A good solution to represent the data manifest for input and output products is brought by the SpatioTemporal Asset Catalog (STAC).

SpatioTemporal Asset Catalog (STAC)

The STAC specification standardizes the way geospatial assets are exposed online and queried. A ‘spatiotemporal asset’ is any file that represents information about the earth captured in a certain space and time (e.g. satellites, planes, drones, balloons).

The STAC specification defines several objects:

STAC Catalog: STAC Catalog is a collection of STAC Items or other STAC Catalogs (sub-catalogs). The division of sub-catalogs is transparently managed by links to ease online browsing.
STAC Collection: extends the STAC Catalog with additional fields to describe a whole set of STAC Items that share properties and metadata. STAC Collections are meant to be compatible with OGC API — Features Collections (OGC 17-069r3).
STAC Item: a GeoJSON Feature with additional fields (e.g. time, geo), links to related entities and STAC Assets.
STAC Asset: is an object that contains a link to data associated with the STAC Item that can be downloaded or streamed (e.g. data, metadata, thumbnails) and can contain additional metadata. Similar to atom:link it has properties like href, title, description, type and roles; but, most significantly, it allows relative paths.

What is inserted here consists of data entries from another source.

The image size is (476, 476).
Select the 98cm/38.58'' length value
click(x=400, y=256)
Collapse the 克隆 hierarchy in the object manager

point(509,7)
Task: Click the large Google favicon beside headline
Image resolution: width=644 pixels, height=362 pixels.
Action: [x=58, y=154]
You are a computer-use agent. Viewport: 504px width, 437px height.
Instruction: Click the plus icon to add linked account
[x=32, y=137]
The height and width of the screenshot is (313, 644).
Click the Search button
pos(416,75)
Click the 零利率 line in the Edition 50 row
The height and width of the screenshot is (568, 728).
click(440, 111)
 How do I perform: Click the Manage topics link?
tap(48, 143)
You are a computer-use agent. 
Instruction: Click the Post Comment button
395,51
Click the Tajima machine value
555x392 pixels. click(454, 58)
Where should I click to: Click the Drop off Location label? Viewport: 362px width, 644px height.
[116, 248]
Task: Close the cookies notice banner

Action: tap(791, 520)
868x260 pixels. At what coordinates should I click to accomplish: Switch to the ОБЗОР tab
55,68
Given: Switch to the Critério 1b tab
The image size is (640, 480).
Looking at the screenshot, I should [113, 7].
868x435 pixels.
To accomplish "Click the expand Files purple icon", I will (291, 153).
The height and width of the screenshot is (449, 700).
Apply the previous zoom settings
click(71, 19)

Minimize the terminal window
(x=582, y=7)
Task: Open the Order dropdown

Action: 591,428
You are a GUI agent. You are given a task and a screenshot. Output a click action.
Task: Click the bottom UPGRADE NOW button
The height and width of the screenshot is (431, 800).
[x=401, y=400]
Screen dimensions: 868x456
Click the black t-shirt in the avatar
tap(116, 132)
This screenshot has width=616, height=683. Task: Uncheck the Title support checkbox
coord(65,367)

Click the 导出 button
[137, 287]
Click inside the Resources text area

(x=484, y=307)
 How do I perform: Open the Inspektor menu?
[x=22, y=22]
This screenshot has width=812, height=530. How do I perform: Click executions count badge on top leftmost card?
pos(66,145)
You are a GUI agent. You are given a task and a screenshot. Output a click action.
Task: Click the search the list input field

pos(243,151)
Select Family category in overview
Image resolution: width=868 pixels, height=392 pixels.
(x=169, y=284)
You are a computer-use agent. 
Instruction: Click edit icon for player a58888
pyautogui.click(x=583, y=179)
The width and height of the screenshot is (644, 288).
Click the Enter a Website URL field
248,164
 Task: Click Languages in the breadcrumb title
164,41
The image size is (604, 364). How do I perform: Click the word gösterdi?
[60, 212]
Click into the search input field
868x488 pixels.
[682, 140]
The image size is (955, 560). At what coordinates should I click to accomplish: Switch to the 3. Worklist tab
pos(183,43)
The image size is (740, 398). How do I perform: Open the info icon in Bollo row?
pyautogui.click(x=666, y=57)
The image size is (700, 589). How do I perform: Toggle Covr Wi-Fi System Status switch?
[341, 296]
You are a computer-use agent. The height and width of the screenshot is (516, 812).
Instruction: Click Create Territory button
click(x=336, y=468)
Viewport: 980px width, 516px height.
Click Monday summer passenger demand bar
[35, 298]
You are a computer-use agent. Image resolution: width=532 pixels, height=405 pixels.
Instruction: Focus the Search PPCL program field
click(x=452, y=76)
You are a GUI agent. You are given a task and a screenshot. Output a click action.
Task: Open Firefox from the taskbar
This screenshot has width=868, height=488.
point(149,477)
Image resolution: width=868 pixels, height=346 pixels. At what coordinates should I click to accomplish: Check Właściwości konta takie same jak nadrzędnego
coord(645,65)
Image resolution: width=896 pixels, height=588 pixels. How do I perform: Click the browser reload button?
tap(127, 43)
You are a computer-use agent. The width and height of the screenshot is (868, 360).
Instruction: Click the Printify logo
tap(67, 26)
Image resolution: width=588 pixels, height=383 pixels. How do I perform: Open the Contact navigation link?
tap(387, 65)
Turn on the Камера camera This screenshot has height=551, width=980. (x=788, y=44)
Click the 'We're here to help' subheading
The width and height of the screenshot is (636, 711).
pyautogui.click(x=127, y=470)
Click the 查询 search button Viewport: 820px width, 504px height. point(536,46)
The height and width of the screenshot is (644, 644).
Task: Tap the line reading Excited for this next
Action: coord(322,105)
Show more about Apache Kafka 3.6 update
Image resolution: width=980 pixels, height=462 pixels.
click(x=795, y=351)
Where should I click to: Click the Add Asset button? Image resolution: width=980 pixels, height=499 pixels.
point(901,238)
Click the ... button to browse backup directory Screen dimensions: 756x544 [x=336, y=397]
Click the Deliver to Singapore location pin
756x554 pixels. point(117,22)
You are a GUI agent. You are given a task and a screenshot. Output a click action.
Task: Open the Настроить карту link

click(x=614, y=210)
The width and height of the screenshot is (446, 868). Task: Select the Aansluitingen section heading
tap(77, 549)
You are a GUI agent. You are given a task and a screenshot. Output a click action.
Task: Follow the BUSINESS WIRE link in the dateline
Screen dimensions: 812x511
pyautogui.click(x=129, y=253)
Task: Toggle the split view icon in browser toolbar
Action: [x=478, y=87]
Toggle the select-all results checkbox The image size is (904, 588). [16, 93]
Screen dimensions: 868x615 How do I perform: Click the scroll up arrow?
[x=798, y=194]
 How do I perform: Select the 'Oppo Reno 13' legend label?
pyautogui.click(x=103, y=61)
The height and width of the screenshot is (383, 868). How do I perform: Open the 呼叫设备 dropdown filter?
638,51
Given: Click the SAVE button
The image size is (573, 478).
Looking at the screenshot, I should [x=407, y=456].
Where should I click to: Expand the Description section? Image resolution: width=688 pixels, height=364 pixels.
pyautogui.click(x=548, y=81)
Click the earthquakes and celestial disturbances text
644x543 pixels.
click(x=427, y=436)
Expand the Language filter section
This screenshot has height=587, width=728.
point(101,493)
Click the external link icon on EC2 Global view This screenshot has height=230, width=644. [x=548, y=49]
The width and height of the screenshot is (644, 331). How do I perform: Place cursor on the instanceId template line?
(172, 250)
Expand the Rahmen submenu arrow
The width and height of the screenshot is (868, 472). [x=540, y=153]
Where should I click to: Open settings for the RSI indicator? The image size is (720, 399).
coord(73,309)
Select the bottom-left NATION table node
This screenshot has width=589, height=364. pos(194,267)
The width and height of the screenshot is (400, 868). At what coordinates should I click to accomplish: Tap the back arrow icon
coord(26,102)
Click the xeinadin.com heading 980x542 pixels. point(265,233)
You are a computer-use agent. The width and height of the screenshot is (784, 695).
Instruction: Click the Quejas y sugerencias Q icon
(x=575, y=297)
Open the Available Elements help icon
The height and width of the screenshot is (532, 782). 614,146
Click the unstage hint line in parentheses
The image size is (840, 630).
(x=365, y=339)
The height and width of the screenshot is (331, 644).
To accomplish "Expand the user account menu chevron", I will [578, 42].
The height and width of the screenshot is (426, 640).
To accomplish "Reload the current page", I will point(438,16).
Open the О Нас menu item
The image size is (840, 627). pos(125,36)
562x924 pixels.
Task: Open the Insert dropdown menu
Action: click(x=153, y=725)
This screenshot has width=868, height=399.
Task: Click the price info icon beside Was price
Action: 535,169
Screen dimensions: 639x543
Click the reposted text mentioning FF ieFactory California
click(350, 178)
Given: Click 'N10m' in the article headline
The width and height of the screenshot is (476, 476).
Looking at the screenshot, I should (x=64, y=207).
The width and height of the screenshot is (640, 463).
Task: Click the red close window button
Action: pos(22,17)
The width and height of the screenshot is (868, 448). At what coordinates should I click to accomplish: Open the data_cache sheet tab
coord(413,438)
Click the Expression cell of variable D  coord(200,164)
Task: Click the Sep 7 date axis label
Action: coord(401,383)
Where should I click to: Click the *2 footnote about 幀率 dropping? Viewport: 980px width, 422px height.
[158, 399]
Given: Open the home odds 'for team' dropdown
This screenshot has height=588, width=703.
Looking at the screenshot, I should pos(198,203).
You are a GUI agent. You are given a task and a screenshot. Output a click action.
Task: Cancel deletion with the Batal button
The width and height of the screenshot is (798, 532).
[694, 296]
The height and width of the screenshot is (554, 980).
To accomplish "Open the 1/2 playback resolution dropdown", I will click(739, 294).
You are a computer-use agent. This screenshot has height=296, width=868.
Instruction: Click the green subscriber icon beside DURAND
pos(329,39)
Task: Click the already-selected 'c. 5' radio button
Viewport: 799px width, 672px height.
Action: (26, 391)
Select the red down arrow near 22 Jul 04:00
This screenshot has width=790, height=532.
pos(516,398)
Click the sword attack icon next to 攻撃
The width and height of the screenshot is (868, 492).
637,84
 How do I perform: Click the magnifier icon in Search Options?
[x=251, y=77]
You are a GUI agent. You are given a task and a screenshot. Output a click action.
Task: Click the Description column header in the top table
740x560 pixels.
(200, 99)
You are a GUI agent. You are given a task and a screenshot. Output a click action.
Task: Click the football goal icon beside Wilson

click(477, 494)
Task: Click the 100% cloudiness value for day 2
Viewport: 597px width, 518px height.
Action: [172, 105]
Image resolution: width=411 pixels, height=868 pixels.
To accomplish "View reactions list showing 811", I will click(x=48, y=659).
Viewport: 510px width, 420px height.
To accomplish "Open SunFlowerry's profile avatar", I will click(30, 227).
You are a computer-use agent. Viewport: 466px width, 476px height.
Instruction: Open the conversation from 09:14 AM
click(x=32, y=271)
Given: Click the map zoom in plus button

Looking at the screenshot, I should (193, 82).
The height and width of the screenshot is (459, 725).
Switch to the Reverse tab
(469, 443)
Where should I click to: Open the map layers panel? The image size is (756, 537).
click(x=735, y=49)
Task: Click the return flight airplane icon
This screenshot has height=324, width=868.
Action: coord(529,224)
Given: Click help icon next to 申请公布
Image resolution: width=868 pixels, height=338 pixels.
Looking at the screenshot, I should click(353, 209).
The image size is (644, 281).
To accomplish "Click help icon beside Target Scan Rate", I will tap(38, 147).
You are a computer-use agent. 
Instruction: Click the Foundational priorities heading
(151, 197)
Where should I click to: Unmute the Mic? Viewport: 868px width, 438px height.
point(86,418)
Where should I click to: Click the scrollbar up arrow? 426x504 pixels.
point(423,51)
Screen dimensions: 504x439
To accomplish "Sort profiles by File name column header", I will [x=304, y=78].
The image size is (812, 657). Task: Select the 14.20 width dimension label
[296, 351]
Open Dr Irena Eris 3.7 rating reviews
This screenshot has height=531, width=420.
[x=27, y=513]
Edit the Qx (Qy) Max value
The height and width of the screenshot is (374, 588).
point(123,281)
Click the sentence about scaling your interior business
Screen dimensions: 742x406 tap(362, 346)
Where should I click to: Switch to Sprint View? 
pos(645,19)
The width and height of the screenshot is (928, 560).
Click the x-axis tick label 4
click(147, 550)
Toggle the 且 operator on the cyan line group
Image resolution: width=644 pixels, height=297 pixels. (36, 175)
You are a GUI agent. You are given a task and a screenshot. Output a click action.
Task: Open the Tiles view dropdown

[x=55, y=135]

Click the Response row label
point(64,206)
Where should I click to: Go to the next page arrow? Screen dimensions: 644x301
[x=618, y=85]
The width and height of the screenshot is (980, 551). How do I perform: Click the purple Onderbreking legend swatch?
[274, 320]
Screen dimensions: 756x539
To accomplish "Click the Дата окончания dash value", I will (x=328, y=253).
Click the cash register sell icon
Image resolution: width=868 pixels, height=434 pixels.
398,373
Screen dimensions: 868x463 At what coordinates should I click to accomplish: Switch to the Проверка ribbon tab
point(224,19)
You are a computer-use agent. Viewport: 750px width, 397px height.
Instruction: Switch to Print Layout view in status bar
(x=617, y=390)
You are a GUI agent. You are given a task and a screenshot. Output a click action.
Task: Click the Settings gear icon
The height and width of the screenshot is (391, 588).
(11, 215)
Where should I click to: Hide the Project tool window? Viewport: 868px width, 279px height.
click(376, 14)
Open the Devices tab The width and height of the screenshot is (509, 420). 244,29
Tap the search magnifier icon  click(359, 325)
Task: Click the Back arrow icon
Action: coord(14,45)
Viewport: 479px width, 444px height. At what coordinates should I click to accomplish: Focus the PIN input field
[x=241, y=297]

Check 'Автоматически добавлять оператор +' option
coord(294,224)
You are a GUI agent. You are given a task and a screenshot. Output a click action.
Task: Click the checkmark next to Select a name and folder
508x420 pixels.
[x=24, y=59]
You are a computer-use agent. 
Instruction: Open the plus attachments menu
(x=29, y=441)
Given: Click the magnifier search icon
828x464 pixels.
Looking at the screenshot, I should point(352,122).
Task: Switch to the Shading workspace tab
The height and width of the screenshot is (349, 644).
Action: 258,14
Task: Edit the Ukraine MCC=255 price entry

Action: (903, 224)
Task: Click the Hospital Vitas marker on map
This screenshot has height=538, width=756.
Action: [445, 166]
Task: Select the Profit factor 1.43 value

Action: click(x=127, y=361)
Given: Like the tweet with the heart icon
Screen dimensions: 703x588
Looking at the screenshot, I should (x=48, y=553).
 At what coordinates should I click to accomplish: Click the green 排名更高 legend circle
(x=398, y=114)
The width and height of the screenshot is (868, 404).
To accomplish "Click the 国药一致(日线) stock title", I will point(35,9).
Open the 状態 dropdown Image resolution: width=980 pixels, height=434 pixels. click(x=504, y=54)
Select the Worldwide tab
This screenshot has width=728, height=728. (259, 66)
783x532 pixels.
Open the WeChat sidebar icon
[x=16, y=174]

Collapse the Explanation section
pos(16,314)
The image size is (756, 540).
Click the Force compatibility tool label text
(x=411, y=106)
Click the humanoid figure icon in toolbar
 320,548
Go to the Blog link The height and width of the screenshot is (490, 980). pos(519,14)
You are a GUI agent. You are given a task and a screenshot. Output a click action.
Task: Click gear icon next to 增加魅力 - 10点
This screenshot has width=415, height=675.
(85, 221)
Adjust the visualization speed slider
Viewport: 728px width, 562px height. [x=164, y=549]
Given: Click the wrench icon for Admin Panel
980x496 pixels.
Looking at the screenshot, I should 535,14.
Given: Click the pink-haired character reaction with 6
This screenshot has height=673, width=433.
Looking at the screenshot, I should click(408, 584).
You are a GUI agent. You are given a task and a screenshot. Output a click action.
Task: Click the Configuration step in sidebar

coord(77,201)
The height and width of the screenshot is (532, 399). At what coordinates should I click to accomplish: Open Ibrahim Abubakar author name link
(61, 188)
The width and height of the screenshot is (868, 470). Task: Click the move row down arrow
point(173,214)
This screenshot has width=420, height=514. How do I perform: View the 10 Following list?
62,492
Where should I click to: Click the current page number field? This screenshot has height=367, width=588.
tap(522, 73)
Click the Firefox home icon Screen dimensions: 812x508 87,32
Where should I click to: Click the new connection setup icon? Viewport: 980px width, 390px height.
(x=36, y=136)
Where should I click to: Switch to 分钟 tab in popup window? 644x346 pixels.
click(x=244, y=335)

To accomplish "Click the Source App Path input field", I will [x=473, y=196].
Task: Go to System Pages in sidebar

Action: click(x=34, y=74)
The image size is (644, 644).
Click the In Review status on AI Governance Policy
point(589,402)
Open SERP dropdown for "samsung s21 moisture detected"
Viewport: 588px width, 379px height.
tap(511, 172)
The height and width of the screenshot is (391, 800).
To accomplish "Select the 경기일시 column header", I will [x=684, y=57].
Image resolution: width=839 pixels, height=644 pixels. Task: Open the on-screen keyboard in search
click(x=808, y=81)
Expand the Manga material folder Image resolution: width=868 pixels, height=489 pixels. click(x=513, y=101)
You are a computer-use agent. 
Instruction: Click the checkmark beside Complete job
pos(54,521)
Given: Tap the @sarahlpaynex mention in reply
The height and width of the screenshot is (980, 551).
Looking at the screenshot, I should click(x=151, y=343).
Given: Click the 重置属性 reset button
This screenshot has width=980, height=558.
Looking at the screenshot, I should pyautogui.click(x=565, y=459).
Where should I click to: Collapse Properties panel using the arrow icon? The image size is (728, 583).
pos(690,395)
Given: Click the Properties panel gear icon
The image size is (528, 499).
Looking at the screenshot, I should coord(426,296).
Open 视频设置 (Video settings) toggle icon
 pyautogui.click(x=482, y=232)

Most importantly the STAC specification can be implemented in a completely ‘static’ manner as flat local files located near the data enabling the application to access products assets (e.g. JPEG 2000 band file, auxiliary data, browse) with a relative path (something that was not possible using OpenSearch as defined by OGC 13-026r8, OGC 13-032r8).

The Best Practice for Earth Observation Application Package selected a STAC Catalog with STAC Item files as the data manifests format, for application that require staging input data and/or output results.